Gegevensdeel:
::::

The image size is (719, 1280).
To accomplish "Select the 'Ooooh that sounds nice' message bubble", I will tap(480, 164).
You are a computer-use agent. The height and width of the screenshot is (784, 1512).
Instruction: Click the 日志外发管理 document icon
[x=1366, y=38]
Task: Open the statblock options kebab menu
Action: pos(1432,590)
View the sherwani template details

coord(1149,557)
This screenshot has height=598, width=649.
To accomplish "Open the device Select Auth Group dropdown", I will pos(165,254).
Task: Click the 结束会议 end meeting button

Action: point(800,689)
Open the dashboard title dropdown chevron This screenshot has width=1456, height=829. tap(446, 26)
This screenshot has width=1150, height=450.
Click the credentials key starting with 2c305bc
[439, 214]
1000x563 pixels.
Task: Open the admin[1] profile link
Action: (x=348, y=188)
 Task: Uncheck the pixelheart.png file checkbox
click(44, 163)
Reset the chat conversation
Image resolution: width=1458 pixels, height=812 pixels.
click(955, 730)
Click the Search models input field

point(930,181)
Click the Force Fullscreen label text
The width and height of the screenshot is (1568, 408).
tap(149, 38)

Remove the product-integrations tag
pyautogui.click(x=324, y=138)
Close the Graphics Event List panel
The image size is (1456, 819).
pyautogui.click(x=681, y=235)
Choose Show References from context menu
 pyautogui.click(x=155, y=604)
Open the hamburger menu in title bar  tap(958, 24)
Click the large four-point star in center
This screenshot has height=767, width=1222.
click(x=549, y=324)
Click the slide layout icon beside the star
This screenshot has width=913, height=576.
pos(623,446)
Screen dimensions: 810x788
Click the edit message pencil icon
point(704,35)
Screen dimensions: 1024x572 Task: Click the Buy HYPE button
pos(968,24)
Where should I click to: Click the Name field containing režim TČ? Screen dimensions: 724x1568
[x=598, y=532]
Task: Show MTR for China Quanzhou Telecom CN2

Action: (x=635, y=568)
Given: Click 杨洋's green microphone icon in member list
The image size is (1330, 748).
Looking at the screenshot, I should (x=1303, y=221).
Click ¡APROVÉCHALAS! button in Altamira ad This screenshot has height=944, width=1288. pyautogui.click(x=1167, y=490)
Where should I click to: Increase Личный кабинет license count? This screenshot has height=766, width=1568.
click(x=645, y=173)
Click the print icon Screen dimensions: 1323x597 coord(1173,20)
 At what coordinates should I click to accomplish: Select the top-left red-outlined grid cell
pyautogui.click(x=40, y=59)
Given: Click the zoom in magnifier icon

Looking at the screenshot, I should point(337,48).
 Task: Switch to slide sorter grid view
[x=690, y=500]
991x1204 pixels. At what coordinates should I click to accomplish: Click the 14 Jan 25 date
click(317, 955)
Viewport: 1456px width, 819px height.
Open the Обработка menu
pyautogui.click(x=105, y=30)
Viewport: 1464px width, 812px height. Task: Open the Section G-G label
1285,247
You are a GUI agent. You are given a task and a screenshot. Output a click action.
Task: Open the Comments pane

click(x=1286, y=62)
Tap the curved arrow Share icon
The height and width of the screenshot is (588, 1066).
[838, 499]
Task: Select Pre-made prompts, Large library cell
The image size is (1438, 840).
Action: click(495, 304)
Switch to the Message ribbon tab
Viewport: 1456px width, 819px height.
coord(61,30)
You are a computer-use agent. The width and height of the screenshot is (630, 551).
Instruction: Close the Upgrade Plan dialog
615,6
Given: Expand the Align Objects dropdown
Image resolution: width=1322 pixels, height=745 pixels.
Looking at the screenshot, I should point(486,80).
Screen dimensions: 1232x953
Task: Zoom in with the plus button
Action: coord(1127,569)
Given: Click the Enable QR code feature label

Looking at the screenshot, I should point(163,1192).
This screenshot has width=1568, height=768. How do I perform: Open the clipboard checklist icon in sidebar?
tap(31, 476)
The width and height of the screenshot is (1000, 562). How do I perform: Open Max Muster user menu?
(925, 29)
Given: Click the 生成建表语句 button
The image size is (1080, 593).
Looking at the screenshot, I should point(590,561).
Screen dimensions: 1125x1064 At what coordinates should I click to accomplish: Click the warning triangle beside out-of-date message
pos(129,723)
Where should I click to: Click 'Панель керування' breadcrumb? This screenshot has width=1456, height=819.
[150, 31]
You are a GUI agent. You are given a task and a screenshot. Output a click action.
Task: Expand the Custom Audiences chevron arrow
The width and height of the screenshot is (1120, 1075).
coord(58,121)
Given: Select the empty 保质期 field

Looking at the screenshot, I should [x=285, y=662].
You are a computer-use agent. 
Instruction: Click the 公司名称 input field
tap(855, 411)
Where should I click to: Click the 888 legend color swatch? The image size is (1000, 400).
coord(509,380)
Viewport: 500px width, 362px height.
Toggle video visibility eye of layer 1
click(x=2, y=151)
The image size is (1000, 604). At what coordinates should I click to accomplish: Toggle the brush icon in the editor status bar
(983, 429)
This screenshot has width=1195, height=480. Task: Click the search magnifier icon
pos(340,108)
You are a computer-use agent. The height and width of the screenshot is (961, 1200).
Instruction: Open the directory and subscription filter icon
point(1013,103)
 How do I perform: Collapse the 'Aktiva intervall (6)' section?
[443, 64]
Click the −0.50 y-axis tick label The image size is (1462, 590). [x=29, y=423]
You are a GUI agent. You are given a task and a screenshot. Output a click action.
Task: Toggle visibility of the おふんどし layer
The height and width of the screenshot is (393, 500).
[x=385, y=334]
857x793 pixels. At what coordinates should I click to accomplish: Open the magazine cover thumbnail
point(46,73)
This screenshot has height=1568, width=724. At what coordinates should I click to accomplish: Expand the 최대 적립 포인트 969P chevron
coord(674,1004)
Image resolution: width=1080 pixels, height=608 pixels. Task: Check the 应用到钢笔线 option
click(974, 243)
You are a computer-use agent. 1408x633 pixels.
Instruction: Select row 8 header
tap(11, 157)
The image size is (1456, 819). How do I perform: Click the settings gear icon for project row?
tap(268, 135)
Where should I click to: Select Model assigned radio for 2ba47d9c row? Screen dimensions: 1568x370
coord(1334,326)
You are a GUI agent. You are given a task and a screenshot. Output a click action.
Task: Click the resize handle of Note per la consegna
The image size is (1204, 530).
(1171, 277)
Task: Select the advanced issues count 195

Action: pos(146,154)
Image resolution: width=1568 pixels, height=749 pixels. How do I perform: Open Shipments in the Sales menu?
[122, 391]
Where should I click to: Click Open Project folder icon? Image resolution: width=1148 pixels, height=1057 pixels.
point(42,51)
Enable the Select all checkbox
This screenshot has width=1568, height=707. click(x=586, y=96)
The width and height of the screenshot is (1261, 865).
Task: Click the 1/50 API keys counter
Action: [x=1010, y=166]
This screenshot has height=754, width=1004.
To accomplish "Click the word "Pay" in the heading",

::::

Het probleem: Neem de bovenstaande lijst alsjeblieft woord voor woord over, van begin tot eind.

Uitwerking opdracht:
The image size is (719, 1280).
To accomplish "Select the 'Ooooh that sounds nice' message bubble", I will tap(480, 164).
You are a computer-use agent. The height and width of the screenshot is (784, 1512).
Instruction: Click the 日志外发管理 document icon
[x=1366, y=38]
Task: Open the statblock options kebab menu
Action: pos(1432,590)
View the sherwani template details

coord(1149,557)
This screenshot has height=598, width=649.
To accomplish "Open the device Select Auth Group dropdown", I will pos(165,254).
Task: Click the 结束会议 end meeting button

Action: point(800,689)
Open the dashboard title dropdown chevron This screenshot has width=1456, height=829. tap(446, 26)
This screenshot has width=1150, height=450.
Click the credentials key starting with 2c305bc
[439, 214]
1000x563 pixels.
Task: Open the admin[1] profile link
Action: (x=348, y=188)
 Task: Uncheck the pixelheart.png file checkbox
click(44, 163)
Reset the chat conversation
Image resolution: width=1458 pixels, height=812 pixels.
click(955, 730)
Click the Search models input field

point(930,181)
Click the Force Fullscreen label text
The width and height of the screenshot is (1568, 408).
tap(149, 38)

Remove the product-integrations tag
pyautogui.click(x=324, y=138)
Close the Graphics Event List panel
The image size is (1456, 819).
pyautogui.click(x=681, y=235)
Choose Show References from context menu
 pyautogui.click(x=155, y=604)
Open the hamburger menu in title bar  tap(958, 24)
Click the large four-point star in center
This screenshot has height=767, width=1222.
click(x=549, y=324)
Click the slide layout icon beside the star
This screenshot has width=913, height=576.
pos(623,446)
Screen dimensions: 810x788
Click the edit message pencil icon
point(704,35)
Screen dimensions: 1024x572 Task: Click the Buy HYPE button
pos(968,24)
Where should I click to: Click the Name field containing režim TČ? Screen dimensions: 724x1568
[x=598, y=532]
Task: Show MTR for China Quanzhou Telecom CN2

Action: (x=635, y=568)
Given: Click 杨洋's green microphone icon in member list
The image size is (1330, 748).
Looking at the screenshot, I should (x=1303, y=221).
Click ¡APROVÉCHALAS! button in Altamira ad This screenshot has height=944, width=1288. pyautogui.click(x=1167, y=490)
Where should I click to: Increase Личный кабинет license count? This screenshot has height=766, width=1568.
click(x=645, y=173)
Click the print icon Screen dimensions: 1323x597 coord(1173,20)
 At what coordinates should I click to accomplish: Select the top-left red-outlined grid cell
pyautogui.click(x=40, y=59)
Given: Click the zoom in magnifier icon

Looking at the screenshot, I should point(337,48).
 Task: Switch to slide sorter grid view
[x=690, y=500]
991x1204 pixels. At what coordinates should I click to accomplish: Click the 14 Jan 25 date
click(317, 955)
Viewport: 1456px width, 819px height.
Open the Обработка menu
pyautogui.click(x=105, y=30)
Viewport: 1464px width, 812px height. Task: Open the Section G-G label
1285,247
You are a GUI agent. You are given a task and a screenshot. Output a click action.
Task: Open the Comments pane

click(x=1286, y=62)
Tap the curved arrow Share icon
The height and width of the screenshot is (588, 1066).
[838, 499]
Task: Select Pre-made prompts, Large library cell
The image size is (1438, 840).
Action: click(495, 304)
Switch to the Message ribbon tab
Viewport: 1456px width, 819px height.
coord(61,30)
You are a computer-use agent. The width and height of the screenshot is (630, 551).
Instruction: Close the Upgrade Plan dialog
615,6
Given: Expand the Align Objects dropdown
Image resolution: width=1322 pixels, height=745 pixels.
Looking at the screenshot, I should point(486,80).
Screen dimensions: 1232x953
Task: Zoom in with the plus button
Action: coord(1127,569)
Given: Click the Enable QR code feature label

Looking at the screenshot, I should point(163,1192).
This screenshot has width=1568, height=768. How do I perform: Open the clipboard checklist icon in sidebar?
tap(31, 476)
The width and height of the screenshot is (1000, 562). How do I perform: Open Max Muster user menu?
(925, 29)
Given: Click the 生成建表语句 button
The image size is (1080, 593).
Looking at the screenshot, I should point(590,561).
Screen dimensions: 1125x1064 At what coordinates should I click to accomplish: Click the warning triangle beside out-of-date message
pos(129,723)
Where should I click to: Click 'Панель керування' breadcrumb? This screenshot has width=1456, height=819.
[150, 31]
You are a GUI agent. You are given a task and a screenshot. Output a click action.
Task: Expand the Custom Audiences chevron arrow
The width and height of the screenshot is (1120, 1075).
coord(58,121)
Given: Select the empty 保质期 field

Looking at the screenshot, I should [x=285, y=662].
You are a computer-use agent. 
Instruction: Click the 公司名称 input field
tap(855, 411)
Where should I click to: Click the 888 legend color swatch? The image size is (1000, 400).
coord(509,380)
Viewport: 500px width, 362px height.
Toggle video visibility eye of layer 1
click(x=2, y=151)
The image size is (1000, 604). At what coordinates should I click to accomplish: Toggle the brush icon in the editor status bar
(983, 429)
This screenshot has width=1195, height=480. Task: Click the search magnifier icon
pos(340,108)
You are a computer-use agent. The height and width of the screenshot is (961, 1200).
Instruction: Open the directory and subscription filter icon
point(1013,103)
 How do I perform: Collapse the 'Aktiva intervall (6)' section?
[443, 64]
Click the −0.50 y-axis tick label The image size is (1462, 590). [x=29, y=423]
You are a GUI agent. You are given a task and a screenshot. Output a click action.
Task: Toggle visibility of the おふんどし layer
The height and width of the screenshot is (393, 500).
[x=385, y=334]
857x793 pixels. At what coordinates should I click to accomplish: Open the magazine cover thumbnail
point(46,73)
This screenshot has height=1568, width=724. At what coordinates should I click to accomplish: Expand the 최대 적립 포인트 969P chevron
coord(674,1004)
Image resolution: width=1080 pixels, height=608 pixels. Task: Check the 应用到钢笔线 option
click(974, 243)
You are a computer-use agent. 1408x633 pixels.
Instruction: Select row 8 header
tap(11, 157)
The image size is (1456, 819). How do I perform: Click the settings gear icon for project row?
tap(268, 135)
Where should I click to: Select Model assigned radio for 2ba47d9c row? Screen dimensions: 1568x370
coord(1334,326)
You are a GUI agent. You are given a task and a screenshot. Output a click action.
Task: Click the resize handle of Note per la consegna
The image size is (1204, 530).
(1171, 277)
Task: Select the advanced issues count 195

Action: pos(146,154)
Image resolution: width=1568 pixels, height=749 pixels. How do I perform: Open Shipments in the Sales menu?
[122, 391]
Where should I click to: Click Open Project folder icon? Image resolution: width=1148 pixels, height=1057 pixels.
point(42,51)
Enable the Select all checkbox
This screenshot has width=1568, height=707. click(x=586, y=96)
The width and height of the screenshot is (1261, 865).
Task: Click the 1/50 API keys counter
Action: [x=1010, y=166]
This screenshot has height=754, width=1004.
To accomplish "Click the word "Pay" in the heading",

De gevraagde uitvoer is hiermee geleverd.